Next time, I'll try that same spiral wrap formula, but with 3 x 17.5 and 1 x 23.5 per terminal. Should be great.

Trouble is, right now I needed RCA-XLR cables. These being used preamp>XO & XO>power amps. This is where I was using the Roberts/Colemans. This weekend I took those cables apart, cleaned up the connectors and built new cables (6).

Because my current budget doesn't permit buying lots of Cardas wire at $2.00/foot (that's $8/foot with my old arrangement and ~$12/foot for the proposed new one Per cable). I'll do it when I can afford it.

But for now, it seems that there was a roll of 22 gauge enameled magnet wire on the shelf. Used the old XLR and RCAs, the same 1/4" foam core (air gap insulation from your favorite home destruction center) and whatever covering I had on hand.

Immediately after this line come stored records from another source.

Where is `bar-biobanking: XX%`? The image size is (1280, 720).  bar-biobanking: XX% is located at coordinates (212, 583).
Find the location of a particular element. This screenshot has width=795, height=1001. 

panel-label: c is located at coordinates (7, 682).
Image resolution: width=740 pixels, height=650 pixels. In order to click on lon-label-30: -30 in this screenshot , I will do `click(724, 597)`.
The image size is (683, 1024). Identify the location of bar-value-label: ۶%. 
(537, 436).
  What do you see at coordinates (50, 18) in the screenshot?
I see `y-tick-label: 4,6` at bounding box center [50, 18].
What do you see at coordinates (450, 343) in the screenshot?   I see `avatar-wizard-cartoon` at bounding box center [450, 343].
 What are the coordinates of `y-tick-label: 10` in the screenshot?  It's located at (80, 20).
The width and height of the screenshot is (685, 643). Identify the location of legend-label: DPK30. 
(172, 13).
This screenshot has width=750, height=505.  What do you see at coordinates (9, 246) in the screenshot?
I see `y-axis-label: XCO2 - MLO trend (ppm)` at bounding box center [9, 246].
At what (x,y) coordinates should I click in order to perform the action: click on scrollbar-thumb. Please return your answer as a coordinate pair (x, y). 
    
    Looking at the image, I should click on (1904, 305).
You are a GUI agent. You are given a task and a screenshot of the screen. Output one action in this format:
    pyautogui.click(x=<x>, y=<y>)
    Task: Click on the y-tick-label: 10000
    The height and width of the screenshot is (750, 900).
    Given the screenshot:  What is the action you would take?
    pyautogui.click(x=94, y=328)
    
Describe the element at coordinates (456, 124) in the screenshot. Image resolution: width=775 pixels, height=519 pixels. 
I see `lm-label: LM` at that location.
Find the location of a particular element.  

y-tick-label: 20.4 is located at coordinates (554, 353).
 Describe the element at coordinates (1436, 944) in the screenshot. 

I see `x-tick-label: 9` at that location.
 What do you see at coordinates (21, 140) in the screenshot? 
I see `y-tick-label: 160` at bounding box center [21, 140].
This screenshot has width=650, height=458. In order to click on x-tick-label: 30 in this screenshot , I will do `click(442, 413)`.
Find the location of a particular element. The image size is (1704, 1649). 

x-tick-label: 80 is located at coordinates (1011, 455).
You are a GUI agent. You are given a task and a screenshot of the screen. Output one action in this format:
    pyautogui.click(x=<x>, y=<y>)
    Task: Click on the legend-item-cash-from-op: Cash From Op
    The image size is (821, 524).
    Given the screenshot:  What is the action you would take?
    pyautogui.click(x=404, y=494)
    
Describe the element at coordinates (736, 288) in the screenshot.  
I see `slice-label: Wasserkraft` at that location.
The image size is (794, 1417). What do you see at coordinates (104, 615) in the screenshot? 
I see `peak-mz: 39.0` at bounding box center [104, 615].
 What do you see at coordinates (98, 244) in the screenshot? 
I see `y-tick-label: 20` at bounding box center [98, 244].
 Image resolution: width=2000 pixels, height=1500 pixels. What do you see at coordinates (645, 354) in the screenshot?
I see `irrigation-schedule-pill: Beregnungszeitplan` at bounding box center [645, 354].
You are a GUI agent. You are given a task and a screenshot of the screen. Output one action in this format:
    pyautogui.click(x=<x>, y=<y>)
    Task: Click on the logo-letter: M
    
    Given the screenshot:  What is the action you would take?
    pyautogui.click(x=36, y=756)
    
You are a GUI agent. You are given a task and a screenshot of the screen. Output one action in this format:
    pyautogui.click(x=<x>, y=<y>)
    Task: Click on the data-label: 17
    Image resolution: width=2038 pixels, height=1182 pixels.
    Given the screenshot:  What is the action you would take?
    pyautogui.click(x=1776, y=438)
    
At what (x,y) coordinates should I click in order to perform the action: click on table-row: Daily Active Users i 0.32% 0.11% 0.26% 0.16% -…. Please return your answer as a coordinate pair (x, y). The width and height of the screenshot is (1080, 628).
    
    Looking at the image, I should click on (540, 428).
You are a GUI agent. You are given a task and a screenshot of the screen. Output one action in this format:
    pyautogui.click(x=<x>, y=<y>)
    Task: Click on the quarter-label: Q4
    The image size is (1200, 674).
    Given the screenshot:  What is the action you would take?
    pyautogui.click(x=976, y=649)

Ran out, so lots is wrapped PVC tape. Yeah, I know, it is very ugly. Used a generic 20 gauge insulated conductor for ground, connected at the XLR only. May not have needed this at all, but it's wound with the other conductors, tried to have even spacing, around 1/8" or so between conductors.

On each signal terminal, two x 22 gauge magnet wire. Spiral wrapped together, per terminal. So effectively there are three "conductors" in the cable, but the signal carrying ones consist of two individually insulated conductors.

When listening, my first thought was that they were a bit dull in the treble, very forward and maybe a bit hard in the mids. Bass seemed ripped: deep and defined. This was digital source. On vinyl, wow. Lot's of detail, maybe quite bright. Wait a minute, take off Little Feat and put on a good recording; nope treble is just fine, detailed and airy, the edge is in the recording. After replacing another cable in the digital chain and switching to the Daphile server (thank you Roscoe!!!) I am quite pleased. Same results as vinyl. My digital is still nowhere hear as good as vinyl, so I learned nothing more there.

Bottom line, if you are hurting for cash, magnet wire, foam insulation, Teflon tape and PET woven covering makes a cheap interconnect that might make you very happy. Or not. But you won't be too much money, just a little time.